• _WORK ITEM_: Examine each line of the data. Copy those that contain the string "breadcrumb".

Start of MATERIAL PROVIDED

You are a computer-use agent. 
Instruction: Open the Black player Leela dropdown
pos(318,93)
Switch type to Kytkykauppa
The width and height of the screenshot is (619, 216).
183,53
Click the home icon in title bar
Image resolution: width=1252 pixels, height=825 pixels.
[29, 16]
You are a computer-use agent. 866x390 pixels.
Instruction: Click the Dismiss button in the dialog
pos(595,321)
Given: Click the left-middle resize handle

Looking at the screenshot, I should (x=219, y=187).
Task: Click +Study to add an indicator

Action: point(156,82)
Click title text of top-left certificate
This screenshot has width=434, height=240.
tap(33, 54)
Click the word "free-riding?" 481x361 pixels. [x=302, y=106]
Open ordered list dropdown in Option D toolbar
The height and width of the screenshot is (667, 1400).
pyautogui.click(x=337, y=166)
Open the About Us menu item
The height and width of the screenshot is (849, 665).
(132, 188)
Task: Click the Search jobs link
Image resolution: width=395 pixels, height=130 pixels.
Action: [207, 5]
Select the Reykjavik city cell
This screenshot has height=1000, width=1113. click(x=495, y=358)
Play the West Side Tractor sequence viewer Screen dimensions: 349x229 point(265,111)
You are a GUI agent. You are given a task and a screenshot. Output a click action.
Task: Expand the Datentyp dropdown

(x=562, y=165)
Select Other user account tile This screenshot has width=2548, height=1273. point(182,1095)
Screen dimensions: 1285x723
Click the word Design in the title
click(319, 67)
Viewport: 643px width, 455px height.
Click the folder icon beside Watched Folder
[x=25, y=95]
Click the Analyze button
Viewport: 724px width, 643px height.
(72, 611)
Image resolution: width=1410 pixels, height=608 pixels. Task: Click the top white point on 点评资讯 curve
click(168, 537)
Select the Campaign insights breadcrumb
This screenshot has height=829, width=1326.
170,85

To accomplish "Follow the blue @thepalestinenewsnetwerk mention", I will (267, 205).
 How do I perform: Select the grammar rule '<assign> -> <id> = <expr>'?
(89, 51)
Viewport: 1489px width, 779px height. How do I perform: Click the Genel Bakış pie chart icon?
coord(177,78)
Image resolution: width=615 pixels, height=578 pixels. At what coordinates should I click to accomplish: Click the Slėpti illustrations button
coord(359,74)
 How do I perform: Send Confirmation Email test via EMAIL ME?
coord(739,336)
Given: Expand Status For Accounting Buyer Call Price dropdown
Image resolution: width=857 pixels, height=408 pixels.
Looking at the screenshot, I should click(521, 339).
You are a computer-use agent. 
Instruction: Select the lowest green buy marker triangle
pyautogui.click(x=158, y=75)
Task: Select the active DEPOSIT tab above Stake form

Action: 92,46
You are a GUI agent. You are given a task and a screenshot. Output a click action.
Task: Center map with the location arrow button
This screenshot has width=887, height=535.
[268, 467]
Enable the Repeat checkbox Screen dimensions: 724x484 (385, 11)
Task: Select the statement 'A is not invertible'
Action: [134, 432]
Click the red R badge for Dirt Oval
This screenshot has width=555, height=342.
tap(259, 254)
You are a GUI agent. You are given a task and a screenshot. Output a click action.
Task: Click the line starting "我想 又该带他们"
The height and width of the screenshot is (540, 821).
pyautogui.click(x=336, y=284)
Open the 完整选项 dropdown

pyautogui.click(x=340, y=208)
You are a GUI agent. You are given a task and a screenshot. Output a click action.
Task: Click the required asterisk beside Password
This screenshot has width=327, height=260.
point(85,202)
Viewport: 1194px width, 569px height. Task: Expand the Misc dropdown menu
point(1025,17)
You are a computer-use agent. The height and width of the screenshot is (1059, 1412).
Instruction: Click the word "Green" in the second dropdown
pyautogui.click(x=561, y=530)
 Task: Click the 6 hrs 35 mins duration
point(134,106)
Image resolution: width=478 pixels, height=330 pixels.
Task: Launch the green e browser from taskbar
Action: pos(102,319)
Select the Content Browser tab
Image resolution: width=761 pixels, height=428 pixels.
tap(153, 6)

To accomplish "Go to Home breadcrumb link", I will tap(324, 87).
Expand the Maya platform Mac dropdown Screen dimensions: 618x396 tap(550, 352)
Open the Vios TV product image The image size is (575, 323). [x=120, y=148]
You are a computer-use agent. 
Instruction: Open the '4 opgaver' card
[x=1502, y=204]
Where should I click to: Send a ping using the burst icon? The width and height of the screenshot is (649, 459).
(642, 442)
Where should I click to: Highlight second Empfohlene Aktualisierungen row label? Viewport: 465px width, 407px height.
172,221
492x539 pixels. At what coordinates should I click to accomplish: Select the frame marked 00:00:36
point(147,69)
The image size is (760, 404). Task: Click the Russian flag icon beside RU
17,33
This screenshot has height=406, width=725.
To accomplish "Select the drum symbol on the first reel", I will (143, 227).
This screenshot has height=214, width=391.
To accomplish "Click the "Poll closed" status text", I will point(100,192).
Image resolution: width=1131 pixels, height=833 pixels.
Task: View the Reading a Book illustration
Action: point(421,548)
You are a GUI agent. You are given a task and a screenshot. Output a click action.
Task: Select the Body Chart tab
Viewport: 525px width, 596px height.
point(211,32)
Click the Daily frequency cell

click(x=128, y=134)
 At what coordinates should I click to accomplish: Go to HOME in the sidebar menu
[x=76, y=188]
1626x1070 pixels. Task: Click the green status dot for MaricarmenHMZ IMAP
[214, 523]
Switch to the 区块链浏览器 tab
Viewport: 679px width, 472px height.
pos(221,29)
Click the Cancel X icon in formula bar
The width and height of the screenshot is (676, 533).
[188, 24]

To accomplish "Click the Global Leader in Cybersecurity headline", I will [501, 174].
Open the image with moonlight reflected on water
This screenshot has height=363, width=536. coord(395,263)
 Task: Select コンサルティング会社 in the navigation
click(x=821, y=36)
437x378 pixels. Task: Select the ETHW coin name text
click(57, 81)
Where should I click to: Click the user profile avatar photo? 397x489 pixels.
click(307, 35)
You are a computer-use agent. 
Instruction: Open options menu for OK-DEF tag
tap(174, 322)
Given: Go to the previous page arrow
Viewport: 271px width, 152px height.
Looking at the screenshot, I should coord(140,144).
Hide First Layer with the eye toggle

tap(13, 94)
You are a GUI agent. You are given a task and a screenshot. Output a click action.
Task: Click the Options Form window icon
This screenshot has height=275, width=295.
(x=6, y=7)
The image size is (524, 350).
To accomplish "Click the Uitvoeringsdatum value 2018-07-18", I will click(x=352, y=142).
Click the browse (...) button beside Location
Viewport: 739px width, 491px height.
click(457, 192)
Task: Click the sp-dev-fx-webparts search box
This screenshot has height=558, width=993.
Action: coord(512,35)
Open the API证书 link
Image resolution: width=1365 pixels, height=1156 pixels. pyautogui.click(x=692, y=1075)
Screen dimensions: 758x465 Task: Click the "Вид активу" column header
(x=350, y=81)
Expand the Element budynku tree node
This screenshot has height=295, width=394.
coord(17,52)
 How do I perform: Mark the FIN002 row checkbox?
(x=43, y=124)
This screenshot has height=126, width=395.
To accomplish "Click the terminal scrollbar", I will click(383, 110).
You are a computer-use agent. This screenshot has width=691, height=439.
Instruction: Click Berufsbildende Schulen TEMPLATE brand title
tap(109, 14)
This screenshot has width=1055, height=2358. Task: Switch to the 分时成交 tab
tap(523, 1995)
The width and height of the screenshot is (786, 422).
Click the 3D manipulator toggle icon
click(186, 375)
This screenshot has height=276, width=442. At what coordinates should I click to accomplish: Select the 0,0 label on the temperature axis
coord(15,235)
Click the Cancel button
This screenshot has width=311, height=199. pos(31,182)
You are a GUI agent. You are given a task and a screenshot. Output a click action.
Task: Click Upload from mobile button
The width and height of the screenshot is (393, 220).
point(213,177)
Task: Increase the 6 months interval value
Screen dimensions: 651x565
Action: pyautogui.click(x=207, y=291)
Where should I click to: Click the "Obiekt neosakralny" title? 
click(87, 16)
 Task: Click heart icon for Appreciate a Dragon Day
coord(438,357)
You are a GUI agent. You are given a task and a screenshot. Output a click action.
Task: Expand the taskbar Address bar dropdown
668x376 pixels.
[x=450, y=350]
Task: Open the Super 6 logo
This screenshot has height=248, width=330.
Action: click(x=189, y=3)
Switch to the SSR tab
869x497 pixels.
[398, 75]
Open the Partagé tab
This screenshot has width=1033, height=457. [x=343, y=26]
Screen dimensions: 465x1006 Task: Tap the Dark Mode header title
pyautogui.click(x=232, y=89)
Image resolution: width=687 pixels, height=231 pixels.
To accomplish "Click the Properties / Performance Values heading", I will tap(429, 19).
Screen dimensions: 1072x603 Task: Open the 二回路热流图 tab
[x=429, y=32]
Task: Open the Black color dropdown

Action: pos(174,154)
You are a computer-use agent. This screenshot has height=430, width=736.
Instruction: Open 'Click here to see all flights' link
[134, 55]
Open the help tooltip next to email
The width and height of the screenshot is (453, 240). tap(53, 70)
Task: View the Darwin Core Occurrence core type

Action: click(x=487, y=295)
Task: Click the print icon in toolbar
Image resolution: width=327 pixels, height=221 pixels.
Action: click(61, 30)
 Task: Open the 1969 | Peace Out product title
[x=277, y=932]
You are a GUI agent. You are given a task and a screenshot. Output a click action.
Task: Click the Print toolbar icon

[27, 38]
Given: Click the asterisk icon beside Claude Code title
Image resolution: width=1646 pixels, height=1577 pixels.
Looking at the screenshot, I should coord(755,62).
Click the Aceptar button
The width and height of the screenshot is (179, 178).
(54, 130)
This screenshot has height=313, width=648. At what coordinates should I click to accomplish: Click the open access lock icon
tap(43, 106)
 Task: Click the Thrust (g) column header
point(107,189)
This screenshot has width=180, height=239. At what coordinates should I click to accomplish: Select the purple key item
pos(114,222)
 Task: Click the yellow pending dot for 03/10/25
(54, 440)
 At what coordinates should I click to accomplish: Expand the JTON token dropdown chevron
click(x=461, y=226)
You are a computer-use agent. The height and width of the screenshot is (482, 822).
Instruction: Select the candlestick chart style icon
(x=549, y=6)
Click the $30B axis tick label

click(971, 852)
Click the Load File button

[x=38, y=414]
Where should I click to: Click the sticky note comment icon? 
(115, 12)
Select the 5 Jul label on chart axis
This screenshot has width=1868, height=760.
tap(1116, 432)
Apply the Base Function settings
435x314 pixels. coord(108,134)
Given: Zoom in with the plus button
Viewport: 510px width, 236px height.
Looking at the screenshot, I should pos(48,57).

End of MATERIAL PROVIDED

• _SOLUTION FOR THIS TASK_:
Select the Campaign insights breadcrumb
To accomplish "Go to Home breadcrumb link", I will tap(324, 87).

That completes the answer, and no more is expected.